Supplied text
2nd. If this entry No. 11185 was void at the time it was made, was it rendered valid by the continued holding of the plaintiff thereunder after the passage of the Act of May 22, 1902, which rendered plaintiff qualified to make the entry?
3rd. Did the successful prosecution of the contest by the defendant create in his favor a preferential right of entry upon the land, admitting that plaintiff's entry was originally void upon its face?
¶3 Other questions are urged, to wit, claim of estoppel against the plaintiff; the assertion by the defendant of laches and that the judgment for the usable value was not warranted by the evidence; but these latter questions are not, as we view it, of serious importance here, though they will, of course, be passed upon. In considering these questions we find that when plaintiff attempted to make this entry No. 11185, he had already exhausted his rights under existing laws, and was precluded from making this entry by such existing law and the fact of his former entry and the fact that the same had been paid out and that the manner and time of such payment were of record in the land office. Under the rules governing such entry the applicant was required to file with his application an affidavit showing his qualification to make the entry. This he did, setting out the full description of his former entry. The Land Department takes judicial notice of its records. Leightner v. Hodges, 3 L. D. 193; Ward's Heirs v. Laborraque, 22 L. D. 229. The local land office took the view that the entry was void and so advised the applicant. No other conclusion could have been reached. The attempted entry was void, not by reason of any concealed disability on the part of the applicant, but by reason of the facts as they appear of record. It must follow that the land involved was not thereby withdrawn from further appropriation. See case of David P. Litz, 3 L. D. 181; Wilcox v. Jackson, 13 Peters 498. The defendant Lowe was at liberty after this attempted entry to apply for entry upon the land. It is evident that if the entry of Dickson was void and if he obtained no rights thereby, there was no room for a contest on the ground of abandonment. Yet, out of such a contest arises the right of defendants here, if any they have. The department, in finally passing upon the contest, realized this difficulty. In the opinion, finding in favor of contestant on appeal, the department says:
"You held the fact and regularity of the alleged appeal of July 10, 1906, and the original invalidity of the second entry (made March 3, 1902) were immaterial questions, because Dickson's continued assertion of right under his second entry (which has reference to his entry of March 3, 1902) after the passage of the Act of May 22, above, cured the entry and made it valid, citing Smith v. Taylor (23 L. I. 440); Geo. W. Blackwell, (11 L. D. 384); John J. Stewart (9 L. D. 443)."

Record extracts
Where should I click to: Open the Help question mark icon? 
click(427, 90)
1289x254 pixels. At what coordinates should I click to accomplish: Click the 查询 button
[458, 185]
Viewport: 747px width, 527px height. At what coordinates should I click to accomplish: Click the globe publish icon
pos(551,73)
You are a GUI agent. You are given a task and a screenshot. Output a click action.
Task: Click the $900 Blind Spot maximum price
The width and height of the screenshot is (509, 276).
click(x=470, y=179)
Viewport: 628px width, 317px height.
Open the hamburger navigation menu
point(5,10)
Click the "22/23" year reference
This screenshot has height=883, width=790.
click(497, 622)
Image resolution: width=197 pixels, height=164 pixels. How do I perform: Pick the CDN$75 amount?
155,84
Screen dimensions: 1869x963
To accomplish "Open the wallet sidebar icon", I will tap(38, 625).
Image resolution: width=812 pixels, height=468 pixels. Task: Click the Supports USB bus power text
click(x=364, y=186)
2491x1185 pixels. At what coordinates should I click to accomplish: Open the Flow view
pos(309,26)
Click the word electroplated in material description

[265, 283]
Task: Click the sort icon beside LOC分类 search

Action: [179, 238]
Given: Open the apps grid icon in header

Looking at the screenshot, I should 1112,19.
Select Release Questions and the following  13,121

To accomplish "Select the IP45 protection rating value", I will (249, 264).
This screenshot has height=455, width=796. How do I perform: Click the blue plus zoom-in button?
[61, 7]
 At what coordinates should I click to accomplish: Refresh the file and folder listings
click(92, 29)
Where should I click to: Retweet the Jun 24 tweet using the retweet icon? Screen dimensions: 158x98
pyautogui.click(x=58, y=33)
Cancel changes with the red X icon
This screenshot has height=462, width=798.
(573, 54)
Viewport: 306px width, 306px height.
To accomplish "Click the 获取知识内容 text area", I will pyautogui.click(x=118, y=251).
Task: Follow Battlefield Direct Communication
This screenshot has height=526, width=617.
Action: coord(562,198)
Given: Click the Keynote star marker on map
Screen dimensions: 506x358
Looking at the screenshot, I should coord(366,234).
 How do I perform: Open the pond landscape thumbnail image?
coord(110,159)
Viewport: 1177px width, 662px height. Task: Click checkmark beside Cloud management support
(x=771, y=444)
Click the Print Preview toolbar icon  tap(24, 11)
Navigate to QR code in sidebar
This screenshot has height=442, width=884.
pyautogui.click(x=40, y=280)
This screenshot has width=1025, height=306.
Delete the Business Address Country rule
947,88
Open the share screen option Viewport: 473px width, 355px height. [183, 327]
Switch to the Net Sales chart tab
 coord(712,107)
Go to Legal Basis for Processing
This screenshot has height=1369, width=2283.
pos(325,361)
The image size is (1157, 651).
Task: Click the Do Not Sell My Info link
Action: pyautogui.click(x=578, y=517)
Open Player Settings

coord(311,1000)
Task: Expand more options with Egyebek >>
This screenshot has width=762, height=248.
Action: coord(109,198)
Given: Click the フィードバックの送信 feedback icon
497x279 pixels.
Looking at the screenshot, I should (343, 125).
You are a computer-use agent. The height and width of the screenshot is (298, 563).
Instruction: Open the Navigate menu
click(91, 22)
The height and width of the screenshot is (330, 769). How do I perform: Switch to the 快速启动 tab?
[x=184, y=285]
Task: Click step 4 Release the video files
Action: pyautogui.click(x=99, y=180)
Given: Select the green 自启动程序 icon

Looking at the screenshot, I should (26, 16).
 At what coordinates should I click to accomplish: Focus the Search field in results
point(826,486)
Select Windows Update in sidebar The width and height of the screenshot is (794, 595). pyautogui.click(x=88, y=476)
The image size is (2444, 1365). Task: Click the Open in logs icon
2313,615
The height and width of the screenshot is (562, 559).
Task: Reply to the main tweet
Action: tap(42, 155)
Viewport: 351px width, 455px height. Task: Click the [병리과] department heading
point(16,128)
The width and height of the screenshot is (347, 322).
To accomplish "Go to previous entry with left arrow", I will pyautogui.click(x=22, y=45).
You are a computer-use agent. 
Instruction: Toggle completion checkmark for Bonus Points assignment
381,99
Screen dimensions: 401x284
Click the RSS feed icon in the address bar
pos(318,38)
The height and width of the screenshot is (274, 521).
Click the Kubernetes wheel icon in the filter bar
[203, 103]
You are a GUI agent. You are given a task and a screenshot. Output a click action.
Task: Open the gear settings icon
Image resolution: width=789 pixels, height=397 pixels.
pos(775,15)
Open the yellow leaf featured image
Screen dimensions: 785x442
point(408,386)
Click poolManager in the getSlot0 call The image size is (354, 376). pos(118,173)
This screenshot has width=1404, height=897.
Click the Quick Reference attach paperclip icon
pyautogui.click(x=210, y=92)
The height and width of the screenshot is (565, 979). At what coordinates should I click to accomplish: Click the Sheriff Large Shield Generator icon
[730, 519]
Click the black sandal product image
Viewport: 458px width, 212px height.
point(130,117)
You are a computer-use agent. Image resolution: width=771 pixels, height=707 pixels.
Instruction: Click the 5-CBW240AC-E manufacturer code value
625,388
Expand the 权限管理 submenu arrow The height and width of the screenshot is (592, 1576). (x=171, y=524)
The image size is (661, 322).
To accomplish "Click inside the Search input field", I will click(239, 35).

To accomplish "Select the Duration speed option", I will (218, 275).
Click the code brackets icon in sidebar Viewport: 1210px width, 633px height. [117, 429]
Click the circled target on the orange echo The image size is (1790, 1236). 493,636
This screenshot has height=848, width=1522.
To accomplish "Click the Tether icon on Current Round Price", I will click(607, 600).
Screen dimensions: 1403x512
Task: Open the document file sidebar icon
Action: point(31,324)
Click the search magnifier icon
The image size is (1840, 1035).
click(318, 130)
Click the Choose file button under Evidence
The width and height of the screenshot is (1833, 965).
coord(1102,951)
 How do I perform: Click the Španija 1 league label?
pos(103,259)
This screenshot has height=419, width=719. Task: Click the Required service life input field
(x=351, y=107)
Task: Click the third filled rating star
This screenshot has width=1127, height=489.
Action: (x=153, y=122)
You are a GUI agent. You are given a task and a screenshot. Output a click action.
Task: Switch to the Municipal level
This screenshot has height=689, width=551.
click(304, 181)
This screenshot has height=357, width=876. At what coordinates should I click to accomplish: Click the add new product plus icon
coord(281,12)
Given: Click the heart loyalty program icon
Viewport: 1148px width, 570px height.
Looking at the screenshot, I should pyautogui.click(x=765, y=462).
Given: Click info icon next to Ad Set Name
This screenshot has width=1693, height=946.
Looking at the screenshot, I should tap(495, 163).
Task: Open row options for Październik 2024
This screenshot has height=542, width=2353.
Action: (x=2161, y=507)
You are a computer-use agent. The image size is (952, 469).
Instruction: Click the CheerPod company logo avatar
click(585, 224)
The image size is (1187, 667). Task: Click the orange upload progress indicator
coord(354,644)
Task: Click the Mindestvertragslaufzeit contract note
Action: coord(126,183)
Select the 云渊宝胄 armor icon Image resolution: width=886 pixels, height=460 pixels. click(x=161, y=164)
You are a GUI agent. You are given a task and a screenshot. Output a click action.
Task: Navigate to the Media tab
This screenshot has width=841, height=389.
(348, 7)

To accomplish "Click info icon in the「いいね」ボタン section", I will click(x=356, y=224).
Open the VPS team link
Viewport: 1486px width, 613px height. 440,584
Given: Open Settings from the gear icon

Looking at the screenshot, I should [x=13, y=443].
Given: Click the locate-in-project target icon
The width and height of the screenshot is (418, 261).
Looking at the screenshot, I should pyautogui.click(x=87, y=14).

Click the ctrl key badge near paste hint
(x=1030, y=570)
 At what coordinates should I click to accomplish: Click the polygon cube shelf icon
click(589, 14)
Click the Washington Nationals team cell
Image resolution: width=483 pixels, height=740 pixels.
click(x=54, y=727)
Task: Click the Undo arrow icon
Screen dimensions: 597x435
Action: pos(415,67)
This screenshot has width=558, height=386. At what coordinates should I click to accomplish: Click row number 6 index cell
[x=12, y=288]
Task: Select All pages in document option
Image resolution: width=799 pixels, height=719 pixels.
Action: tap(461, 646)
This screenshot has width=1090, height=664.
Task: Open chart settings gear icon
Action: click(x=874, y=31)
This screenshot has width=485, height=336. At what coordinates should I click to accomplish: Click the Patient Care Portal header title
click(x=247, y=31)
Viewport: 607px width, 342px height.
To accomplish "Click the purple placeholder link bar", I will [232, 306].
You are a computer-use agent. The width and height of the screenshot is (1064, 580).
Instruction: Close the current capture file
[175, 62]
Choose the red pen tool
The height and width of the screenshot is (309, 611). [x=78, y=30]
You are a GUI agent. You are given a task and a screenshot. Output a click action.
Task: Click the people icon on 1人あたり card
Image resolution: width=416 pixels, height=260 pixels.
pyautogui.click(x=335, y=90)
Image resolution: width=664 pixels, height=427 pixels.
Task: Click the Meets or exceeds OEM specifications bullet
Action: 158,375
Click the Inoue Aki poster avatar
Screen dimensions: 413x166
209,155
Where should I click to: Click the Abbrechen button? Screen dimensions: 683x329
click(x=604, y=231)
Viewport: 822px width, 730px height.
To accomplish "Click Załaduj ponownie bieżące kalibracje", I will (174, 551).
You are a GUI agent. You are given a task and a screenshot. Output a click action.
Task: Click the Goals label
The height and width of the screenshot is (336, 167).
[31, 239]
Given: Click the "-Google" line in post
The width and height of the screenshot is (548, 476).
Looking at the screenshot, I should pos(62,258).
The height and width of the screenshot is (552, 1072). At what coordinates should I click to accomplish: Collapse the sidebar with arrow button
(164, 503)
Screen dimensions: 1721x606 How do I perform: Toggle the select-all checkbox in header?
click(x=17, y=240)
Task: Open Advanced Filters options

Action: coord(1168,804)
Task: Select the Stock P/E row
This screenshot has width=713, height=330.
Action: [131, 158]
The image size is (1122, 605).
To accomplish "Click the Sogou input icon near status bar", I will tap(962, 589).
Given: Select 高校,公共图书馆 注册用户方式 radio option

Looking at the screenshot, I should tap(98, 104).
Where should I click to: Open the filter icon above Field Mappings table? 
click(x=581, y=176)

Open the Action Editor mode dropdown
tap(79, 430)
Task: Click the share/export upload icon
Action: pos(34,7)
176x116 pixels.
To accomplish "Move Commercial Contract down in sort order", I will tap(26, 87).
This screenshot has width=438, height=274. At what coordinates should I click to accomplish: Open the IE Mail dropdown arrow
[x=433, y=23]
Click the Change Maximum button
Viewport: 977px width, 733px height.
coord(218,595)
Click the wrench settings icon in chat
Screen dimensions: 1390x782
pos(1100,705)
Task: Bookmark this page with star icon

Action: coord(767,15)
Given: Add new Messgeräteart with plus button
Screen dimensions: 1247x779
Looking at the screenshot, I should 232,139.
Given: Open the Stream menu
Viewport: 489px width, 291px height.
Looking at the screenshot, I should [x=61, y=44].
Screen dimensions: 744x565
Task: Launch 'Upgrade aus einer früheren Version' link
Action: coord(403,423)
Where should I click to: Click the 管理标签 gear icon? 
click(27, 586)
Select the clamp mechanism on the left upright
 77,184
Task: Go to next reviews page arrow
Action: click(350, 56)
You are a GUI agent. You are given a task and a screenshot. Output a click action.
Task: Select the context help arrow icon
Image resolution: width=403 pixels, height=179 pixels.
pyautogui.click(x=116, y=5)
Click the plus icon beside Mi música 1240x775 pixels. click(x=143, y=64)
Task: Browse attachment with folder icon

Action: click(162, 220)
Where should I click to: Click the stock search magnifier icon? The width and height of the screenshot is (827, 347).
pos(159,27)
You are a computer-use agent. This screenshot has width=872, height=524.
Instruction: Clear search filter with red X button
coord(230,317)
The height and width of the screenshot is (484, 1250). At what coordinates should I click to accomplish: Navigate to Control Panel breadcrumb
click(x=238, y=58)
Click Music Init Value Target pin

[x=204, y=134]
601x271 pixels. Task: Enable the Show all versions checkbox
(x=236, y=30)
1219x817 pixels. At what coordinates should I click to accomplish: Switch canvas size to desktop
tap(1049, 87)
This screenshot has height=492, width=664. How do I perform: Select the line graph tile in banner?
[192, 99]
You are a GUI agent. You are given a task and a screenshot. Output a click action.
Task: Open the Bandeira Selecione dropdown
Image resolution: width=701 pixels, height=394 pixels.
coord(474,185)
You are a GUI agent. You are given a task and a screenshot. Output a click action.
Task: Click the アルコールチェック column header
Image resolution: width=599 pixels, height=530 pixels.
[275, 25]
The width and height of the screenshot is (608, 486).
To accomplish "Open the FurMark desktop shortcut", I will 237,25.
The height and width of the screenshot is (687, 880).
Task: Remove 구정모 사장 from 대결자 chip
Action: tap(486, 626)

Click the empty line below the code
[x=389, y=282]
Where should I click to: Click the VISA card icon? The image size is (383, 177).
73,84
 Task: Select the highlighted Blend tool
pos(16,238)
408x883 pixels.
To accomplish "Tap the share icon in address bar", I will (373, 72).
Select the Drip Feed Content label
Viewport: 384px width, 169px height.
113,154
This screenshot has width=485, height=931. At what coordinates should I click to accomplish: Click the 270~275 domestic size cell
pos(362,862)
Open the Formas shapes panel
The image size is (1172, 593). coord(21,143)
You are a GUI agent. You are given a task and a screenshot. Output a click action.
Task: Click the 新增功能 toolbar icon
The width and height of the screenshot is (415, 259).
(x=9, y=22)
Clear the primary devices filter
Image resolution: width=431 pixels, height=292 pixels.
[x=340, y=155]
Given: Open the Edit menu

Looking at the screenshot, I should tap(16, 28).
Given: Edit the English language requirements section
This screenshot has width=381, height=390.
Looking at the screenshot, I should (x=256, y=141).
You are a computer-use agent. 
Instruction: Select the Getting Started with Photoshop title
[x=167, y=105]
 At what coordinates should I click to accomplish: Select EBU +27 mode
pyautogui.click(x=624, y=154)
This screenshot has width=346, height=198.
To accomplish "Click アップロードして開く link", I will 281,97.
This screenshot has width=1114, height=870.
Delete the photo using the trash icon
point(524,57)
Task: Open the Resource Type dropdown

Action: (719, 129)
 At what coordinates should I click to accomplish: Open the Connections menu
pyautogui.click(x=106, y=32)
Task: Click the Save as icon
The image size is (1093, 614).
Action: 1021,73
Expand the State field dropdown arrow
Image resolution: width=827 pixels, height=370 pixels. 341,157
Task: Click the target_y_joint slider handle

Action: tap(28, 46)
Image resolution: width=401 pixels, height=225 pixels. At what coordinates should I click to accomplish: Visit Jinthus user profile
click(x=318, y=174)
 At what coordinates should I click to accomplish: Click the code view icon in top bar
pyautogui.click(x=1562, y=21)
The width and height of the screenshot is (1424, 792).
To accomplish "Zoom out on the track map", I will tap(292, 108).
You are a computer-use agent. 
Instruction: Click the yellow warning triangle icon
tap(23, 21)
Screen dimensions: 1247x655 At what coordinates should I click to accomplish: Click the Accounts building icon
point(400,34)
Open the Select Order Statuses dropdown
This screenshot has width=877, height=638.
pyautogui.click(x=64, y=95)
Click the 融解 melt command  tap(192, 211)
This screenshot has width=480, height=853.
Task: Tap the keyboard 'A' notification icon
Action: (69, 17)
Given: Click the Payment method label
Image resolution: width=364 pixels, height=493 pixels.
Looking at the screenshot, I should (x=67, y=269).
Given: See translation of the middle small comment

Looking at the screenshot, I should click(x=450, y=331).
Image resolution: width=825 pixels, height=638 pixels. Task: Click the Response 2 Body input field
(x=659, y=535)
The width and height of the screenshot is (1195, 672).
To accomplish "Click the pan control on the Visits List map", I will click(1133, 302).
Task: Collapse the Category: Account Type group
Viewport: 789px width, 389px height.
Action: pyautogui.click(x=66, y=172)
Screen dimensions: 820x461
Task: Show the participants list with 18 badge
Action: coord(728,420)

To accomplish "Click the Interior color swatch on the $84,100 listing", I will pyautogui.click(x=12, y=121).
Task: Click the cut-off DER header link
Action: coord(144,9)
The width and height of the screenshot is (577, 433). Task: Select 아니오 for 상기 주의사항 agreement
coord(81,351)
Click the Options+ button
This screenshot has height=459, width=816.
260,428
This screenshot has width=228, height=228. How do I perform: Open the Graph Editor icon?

Exercise aim
Please list every case the land-entry excerpt cites by name, giving only the case names.

Complete output
- Leightner v. Hodges
- Ward's Heirs v. Laborraque
- David P. Litz
- Wilcox v. Jackson
- Smith v. Taylor
- Geo. W. Blackwell
- John J. Stewart